Reports may include:
- A survey of existing work in an area
- Use cases, requirements, case studies or other documentation that could be helpful to the community
- A decision tree organizing a set of tradeoffs
- A preliminary design with alternative choices clearly explained
- Experience with a prototype implementation
- A recommendation on how to proceed
It would perfectly reasonable for a report to say that an area is not ready for standardization.
It is reasonable for OWLED participants to expect the report to include:
- Enough breadth so they feel that they understand the range of possibilities in the area
- Enough concrete examples so they can reasonably extrapolate to their own needs
It is reasonable for task force members to expect:
- Presentation and discussion time at an OWLED workshop
- Participants to review the report before the workshop
Organization
Each task force was appointed at least one "point person" who agreed to be responsible to the group for the work. However, the point person is expected to solicit and accept help as needed and offered in order to do the work. This wiki and the public-owl-dev@w3.org mailing lists are the primary venues for task force business. There is also a coordination list for task force leaders: taskforces@lists.webont.org. Interest in participation may be directed there, or to individual point people.
Since time at OWLED is limited, each task force should make its work products available in "final" form at least one month and preferably two months before the meeting. Of course, the task forces, especially for specifications, should be making an ongoing effort at outreach.

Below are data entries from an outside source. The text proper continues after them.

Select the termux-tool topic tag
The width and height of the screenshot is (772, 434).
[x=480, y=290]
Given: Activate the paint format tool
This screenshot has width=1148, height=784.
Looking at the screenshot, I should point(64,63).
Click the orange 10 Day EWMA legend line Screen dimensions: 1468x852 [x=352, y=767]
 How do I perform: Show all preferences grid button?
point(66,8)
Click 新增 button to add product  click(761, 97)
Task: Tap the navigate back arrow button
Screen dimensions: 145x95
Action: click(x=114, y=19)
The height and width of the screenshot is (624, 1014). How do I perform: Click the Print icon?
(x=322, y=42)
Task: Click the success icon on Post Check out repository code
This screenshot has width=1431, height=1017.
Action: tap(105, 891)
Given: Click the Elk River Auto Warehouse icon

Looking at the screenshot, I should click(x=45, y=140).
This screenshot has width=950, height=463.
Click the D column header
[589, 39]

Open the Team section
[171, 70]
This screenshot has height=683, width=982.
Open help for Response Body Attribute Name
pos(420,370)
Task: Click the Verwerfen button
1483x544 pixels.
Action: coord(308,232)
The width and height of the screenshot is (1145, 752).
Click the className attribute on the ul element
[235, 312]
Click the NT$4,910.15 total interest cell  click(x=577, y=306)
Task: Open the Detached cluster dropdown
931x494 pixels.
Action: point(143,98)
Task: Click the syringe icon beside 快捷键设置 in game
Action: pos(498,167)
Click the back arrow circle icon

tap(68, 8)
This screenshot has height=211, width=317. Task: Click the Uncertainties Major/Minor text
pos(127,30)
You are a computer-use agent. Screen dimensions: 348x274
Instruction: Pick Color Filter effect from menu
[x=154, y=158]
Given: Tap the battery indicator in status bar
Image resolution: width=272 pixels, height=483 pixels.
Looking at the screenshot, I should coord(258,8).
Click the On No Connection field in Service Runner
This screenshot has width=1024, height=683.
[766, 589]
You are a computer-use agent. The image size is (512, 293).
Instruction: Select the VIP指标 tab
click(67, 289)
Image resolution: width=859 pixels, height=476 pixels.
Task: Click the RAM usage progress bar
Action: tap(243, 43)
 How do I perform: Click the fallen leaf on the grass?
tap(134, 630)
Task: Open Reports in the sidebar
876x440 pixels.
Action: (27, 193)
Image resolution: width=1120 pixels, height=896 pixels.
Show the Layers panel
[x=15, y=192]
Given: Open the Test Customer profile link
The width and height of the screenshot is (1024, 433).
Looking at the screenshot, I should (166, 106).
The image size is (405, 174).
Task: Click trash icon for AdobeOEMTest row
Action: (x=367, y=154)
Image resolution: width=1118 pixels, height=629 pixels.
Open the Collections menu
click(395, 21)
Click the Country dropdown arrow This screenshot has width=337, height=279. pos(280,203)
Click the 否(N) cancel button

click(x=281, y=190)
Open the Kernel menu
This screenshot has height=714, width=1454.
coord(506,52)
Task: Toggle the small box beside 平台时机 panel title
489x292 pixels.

The task force coordinator and the OWLED general chair (in consultation, if necessary, with the steering committee) determine the precise schedule and form of task force presentations at any given OWLED. They shall balance the progress of the task force, the submissions and expressed interest of attendees, and the likeliness of successful decisions being made on the basis of task force work in determining the schedule. Current task forces
At OWLED 2007, the following task forces were requested (point people in parentheses):
- Specifications
- SPARQL/OWL -- a query language for OWL (Bijan Parsia)
- Rich Annotations -- a usable annotation property system (Joanne Luciano)
- OWL/CNL -- a controlled natural language syntax for OWL (Catherine Dolbear)
- Reports
- DL Safe SWRL Rules (Peter Patel-Schneider)
- Imports management/ontology linking (Sean Bechhofer)
- Databasesque features (Uli Sattler)
- Syntaxes with macros (Alan Ruttenberg)
- Uncertainty and OWL (Jeff Pan and Giorgos Stamou)
- Education (Alan Rector)
- User Requirements (Christine Golbreich)
Task force point people are encouraged to create logins in this wiki and fill in information about their task force here. Furthermore, can the people named above please check whether their pages have been migrated correctly into this Wiki---and update them if necessary.
At OWLED 2008, there was considerable interest in pushing Description Graphs to make it ready to incorporate into the mainstream of OWL. Accordingly, a "Task Force page has been created for Description Graphs.